-- start EXTRACTED TEXT --
Thursday, 13 October 2016

Not Getting Raddical in Norfolk

Regular readers will know that I usually head down to Cornwall at this time of year. Last year I held fire until there was something really good to tempt me with an Alpine Swift finally tipping the balance. This year once again I was hanging back to see how things were panning out and certainly so far it's been a bit so-so down there. For sure there have been Wrynecks and Yellow-broweds as usual but as I've got more experienced they no longer have quite the wow factor that they once did for me. My VLW and I discussed our plans and we decided that we'd probably head down to Cornwall for half term at the end of the month and with one trip down there already planned I therefore decided that unless something pretty good turned up, I'd stay here and perhaps make a few sorties elsewhere should I be so tempted.
-- end EXTRACTED TEXT --
-- start DATASET ROWS --
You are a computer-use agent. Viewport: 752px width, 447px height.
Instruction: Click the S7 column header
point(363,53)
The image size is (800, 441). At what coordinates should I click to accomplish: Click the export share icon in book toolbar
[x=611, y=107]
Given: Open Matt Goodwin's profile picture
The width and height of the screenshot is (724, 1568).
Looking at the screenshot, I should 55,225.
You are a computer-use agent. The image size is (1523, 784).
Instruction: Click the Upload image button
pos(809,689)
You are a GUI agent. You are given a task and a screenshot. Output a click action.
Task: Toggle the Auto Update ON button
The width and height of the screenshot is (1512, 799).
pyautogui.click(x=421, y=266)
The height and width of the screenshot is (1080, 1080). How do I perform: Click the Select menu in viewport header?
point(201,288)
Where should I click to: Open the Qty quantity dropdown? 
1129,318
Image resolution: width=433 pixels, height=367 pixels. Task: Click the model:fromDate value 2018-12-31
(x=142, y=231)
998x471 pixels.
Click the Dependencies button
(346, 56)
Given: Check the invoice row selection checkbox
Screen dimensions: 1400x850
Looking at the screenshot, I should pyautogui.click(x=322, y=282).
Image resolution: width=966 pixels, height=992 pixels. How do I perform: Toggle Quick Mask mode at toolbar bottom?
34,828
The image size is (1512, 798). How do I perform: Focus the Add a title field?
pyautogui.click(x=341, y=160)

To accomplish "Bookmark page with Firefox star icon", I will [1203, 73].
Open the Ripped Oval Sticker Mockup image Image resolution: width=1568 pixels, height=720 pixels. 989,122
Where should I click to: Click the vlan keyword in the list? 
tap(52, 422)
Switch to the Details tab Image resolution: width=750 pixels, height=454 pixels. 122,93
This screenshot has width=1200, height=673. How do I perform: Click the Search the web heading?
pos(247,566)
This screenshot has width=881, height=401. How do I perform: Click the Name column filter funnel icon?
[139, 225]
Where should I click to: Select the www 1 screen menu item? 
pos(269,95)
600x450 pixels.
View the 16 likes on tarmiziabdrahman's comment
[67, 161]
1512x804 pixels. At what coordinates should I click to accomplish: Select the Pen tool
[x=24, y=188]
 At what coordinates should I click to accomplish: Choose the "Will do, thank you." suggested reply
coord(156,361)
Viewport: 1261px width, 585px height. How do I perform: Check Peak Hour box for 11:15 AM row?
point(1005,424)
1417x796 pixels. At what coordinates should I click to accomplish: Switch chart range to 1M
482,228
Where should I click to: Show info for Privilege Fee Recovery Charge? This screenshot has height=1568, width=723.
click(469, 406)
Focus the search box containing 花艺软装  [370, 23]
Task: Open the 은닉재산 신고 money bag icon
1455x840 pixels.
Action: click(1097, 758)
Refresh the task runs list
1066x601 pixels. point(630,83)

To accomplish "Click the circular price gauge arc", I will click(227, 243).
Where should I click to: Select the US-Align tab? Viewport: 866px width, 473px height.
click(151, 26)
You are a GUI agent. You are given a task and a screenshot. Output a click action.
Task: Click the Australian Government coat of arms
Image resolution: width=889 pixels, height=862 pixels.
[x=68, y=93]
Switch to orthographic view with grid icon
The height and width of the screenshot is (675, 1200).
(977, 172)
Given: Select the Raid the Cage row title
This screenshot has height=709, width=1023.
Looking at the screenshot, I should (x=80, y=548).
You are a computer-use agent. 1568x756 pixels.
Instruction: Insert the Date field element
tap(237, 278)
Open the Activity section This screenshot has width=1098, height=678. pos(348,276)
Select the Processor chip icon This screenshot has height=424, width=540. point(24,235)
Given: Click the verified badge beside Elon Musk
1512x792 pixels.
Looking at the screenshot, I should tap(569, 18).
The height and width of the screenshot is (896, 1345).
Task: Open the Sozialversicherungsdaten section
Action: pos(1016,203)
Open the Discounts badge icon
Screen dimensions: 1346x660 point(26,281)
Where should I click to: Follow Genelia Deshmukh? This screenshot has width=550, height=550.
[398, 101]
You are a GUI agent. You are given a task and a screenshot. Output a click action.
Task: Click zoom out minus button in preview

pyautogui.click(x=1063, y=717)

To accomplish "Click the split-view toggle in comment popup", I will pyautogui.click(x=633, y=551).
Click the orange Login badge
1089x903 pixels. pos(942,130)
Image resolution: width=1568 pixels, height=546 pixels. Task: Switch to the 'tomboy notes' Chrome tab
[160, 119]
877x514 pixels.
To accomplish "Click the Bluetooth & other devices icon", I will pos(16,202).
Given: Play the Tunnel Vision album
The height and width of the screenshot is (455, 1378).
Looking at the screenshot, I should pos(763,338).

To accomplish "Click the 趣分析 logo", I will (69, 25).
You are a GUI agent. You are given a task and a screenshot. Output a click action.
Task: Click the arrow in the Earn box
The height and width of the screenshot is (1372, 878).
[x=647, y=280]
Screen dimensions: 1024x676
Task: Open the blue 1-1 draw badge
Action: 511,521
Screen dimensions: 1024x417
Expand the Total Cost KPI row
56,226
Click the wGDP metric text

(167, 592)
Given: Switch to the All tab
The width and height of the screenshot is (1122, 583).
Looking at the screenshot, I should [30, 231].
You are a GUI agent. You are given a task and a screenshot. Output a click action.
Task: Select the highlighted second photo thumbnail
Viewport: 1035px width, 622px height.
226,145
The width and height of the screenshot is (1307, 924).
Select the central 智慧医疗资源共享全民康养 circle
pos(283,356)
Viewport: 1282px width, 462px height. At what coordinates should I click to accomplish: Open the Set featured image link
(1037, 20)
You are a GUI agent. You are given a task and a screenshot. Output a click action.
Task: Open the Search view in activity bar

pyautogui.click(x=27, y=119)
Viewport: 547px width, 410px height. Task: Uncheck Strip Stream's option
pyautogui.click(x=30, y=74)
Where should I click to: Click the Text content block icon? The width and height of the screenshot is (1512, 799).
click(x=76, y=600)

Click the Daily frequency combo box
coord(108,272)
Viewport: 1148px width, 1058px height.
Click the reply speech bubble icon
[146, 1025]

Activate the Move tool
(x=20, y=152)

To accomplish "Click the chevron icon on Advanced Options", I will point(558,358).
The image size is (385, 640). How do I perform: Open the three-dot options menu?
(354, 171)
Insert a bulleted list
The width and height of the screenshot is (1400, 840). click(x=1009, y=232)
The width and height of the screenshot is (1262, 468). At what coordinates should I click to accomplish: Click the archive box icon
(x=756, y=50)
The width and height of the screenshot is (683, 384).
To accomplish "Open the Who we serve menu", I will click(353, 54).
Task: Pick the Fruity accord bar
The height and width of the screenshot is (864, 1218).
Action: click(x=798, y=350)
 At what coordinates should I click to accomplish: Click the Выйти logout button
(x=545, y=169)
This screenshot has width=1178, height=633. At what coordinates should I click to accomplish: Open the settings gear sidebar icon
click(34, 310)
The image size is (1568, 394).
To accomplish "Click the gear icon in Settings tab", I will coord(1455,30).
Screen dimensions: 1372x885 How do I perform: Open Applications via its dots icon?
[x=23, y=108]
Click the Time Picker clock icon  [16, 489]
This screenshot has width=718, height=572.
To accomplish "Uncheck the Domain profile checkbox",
-- end DATASET ROWS --
WORK TO DO:
**A.** Put this sentence from the birding post into Spanish: "Regular readers will know that I usually head down to Cornwall at this time of year."
**B.** According to the birding post, which bird finally tipped the balance for a trip to Cornwall last year?
Answer from the birding post alone, not from the listing.

ANSWER LIST:
**A.** Los lectores habituales sabrán que suelo ir a Cornualles en esta época del año.

**B.** An Alpine Swift.